ENTRIES SHOWN -
****

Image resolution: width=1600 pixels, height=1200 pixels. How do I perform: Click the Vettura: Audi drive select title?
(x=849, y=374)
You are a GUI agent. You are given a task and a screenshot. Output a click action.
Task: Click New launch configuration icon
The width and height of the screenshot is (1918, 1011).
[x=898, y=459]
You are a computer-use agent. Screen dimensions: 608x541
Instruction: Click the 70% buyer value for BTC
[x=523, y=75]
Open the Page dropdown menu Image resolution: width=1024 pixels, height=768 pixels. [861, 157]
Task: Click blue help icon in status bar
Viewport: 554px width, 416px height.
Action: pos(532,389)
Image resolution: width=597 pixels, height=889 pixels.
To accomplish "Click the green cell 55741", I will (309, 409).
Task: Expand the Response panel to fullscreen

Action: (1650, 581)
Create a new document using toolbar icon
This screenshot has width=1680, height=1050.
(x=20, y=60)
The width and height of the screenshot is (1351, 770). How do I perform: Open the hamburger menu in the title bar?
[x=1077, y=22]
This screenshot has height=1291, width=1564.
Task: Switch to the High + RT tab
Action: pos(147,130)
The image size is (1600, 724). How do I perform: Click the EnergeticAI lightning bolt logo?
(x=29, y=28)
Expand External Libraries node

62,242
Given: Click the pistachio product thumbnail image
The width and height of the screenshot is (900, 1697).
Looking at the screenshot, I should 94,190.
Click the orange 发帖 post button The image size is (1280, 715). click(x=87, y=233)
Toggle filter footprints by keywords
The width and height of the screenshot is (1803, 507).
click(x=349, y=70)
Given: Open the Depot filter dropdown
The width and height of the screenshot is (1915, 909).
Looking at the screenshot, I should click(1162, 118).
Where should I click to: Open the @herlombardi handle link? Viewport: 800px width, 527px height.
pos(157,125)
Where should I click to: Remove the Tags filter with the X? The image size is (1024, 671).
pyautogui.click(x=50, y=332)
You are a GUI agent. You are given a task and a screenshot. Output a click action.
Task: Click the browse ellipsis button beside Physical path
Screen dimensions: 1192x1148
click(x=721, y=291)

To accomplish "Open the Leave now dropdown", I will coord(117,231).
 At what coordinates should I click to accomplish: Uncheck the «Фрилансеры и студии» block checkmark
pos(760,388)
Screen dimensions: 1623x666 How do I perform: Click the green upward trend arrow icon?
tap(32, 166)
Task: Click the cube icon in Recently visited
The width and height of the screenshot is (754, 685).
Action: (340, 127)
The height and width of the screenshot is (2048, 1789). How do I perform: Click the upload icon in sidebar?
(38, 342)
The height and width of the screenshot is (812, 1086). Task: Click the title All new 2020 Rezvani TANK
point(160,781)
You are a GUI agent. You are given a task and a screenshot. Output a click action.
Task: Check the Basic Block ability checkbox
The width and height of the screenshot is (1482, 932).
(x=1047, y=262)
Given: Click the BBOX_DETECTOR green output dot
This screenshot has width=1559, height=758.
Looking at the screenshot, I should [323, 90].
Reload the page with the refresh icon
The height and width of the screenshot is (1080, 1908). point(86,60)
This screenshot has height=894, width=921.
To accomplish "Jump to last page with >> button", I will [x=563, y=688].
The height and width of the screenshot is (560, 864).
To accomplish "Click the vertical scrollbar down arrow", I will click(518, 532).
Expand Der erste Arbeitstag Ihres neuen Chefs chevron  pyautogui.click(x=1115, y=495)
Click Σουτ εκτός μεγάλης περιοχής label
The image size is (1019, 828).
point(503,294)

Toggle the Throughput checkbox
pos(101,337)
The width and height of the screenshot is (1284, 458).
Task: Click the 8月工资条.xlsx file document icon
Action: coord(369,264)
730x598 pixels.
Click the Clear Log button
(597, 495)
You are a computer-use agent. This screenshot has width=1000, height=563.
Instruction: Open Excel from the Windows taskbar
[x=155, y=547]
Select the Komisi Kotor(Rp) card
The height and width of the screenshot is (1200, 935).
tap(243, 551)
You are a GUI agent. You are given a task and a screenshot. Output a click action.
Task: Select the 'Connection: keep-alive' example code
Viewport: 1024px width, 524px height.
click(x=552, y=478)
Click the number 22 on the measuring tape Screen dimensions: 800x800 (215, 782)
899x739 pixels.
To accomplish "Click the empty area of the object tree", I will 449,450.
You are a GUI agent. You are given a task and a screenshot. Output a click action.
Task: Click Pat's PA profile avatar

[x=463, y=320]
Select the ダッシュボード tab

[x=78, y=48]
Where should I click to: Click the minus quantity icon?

****

WORK TO BE COMPLETED - Nothing but an exact copy of the lines from the first one above through the line holding "You are a computer-use agent. Screen" should be returned.

REPLY -
Image resolution: width=1600 pixels, height=1200 pixels. How do I perform: Click the Vettura: Audi drive select title?
(x=849, y=374)
You are a GUI agent. You are given a task and a screenshot. Output a click action.
Task: Click New launch configuration icon
The width and height of the screenshot is (1918, 1011).
[x=898, y=459]
You are a computer-use agent. Screen dimensions: 608x541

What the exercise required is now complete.